### Given records
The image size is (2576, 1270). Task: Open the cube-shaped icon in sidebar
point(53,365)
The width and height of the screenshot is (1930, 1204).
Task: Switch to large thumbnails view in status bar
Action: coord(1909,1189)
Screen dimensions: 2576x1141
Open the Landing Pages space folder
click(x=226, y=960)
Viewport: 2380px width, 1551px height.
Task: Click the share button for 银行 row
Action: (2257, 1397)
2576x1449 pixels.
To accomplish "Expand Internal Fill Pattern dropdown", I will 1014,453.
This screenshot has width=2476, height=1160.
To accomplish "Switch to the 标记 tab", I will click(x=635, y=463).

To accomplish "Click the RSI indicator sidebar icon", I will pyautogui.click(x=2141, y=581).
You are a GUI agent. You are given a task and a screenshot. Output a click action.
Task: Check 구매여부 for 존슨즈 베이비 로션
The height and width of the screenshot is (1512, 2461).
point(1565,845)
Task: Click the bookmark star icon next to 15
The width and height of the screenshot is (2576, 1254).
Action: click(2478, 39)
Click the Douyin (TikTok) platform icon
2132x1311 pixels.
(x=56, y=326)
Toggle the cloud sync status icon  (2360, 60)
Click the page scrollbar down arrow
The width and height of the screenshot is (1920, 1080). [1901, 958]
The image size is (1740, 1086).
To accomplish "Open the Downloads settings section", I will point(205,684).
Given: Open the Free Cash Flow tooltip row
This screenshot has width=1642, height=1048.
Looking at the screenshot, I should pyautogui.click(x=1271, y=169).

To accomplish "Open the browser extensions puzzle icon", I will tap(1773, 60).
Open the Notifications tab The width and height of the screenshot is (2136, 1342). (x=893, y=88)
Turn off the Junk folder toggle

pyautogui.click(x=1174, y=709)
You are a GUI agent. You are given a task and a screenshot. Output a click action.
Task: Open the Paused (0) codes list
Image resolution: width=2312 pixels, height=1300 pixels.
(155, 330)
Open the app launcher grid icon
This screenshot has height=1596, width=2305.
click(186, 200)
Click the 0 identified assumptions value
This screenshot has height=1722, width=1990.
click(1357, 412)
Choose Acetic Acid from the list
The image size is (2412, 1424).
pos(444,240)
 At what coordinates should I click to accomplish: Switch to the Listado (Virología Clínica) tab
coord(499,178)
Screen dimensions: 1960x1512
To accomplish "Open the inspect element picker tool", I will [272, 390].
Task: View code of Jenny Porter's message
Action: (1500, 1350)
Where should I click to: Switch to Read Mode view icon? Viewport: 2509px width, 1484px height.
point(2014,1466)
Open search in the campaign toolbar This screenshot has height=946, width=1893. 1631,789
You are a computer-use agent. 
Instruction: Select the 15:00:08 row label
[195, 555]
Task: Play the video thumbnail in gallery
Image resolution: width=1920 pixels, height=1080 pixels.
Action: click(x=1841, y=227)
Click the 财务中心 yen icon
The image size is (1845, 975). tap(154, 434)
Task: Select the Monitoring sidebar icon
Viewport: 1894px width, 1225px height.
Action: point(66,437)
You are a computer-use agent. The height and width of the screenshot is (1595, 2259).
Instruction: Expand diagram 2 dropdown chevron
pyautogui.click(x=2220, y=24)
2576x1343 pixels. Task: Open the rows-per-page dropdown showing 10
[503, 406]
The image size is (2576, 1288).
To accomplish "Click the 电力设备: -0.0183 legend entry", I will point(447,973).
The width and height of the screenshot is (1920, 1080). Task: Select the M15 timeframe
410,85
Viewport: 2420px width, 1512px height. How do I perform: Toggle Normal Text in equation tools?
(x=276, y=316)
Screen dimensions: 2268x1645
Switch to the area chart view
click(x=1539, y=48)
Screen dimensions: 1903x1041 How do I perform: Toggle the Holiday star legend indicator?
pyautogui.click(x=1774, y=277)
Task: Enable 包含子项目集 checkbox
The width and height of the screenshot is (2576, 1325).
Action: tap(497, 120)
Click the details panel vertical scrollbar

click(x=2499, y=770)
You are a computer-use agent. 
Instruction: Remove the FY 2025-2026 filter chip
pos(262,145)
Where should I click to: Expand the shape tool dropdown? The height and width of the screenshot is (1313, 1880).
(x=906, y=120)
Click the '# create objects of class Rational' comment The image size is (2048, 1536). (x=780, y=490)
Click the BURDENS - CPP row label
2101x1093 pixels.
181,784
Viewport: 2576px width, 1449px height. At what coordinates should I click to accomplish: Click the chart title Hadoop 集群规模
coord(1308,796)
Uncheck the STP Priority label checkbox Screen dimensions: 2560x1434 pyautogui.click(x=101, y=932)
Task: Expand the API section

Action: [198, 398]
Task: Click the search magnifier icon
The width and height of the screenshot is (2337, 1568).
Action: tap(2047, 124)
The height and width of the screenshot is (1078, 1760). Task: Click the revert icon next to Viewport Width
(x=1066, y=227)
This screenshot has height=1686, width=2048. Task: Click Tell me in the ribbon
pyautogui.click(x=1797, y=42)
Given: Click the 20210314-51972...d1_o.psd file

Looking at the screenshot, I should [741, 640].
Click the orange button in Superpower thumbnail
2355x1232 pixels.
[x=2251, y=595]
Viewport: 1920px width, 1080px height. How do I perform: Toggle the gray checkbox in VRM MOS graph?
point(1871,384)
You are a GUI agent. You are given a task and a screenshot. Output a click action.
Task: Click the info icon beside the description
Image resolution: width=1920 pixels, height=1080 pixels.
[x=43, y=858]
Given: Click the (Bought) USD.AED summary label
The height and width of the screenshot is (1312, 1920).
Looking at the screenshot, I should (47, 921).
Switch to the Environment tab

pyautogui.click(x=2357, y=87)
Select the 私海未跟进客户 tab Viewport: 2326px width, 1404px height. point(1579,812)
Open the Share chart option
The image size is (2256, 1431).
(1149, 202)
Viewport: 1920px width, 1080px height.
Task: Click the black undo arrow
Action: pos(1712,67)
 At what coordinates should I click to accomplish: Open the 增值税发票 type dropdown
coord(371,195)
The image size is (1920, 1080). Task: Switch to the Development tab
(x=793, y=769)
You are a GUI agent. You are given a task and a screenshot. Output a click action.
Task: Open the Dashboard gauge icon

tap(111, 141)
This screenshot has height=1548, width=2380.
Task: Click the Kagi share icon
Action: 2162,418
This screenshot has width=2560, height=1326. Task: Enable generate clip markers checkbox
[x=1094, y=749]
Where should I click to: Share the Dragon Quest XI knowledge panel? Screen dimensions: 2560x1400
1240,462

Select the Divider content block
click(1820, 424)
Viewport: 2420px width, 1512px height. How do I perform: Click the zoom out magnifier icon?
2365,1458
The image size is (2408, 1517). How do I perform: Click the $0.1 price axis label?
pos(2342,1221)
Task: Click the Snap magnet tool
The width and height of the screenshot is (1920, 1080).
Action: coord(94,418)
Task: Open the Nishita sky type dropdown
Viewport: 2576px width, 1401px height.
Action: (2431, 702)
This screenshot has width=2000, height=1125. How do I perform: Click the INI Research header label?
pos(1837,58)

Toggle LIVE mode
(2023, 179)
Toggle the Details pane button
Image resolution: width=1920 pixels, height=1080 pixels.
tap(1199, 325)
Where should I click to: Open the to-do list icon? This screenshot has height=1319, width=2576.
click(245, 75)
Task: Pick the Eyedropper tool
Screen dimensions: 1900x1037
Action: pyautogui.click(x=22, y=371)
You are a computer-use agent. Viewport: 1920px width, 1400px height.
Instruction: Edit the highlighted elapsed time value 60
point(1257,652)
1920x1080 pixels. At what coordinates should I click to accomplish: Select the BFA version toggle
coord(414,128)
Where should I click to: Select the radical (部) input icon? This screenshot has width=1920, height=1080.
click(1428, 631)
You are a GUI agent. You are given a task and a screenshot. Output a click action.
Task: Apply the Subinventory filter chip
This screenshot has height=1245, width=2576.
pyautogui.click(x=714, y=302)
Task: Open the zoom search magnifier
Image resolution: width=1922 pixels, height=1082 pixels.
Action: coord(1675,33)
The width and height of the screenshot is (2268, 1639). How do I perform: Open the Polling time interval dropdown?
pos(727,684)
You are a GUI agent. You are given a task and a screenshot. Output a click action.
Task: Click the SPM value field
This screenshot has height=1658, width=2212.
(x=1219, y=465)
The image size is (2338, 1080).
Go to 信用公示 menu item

### What to work on
Show the lines of the entries that include the string "computer", copying each in full.

### Finished task
You are a computer-use agent. 
You are a computer-use agent. The height and width of the screenshot is (1595, 2259).
You are a computer-use agent. 
You are a computer-use agent. Viewport: 1920px width, 1400px height.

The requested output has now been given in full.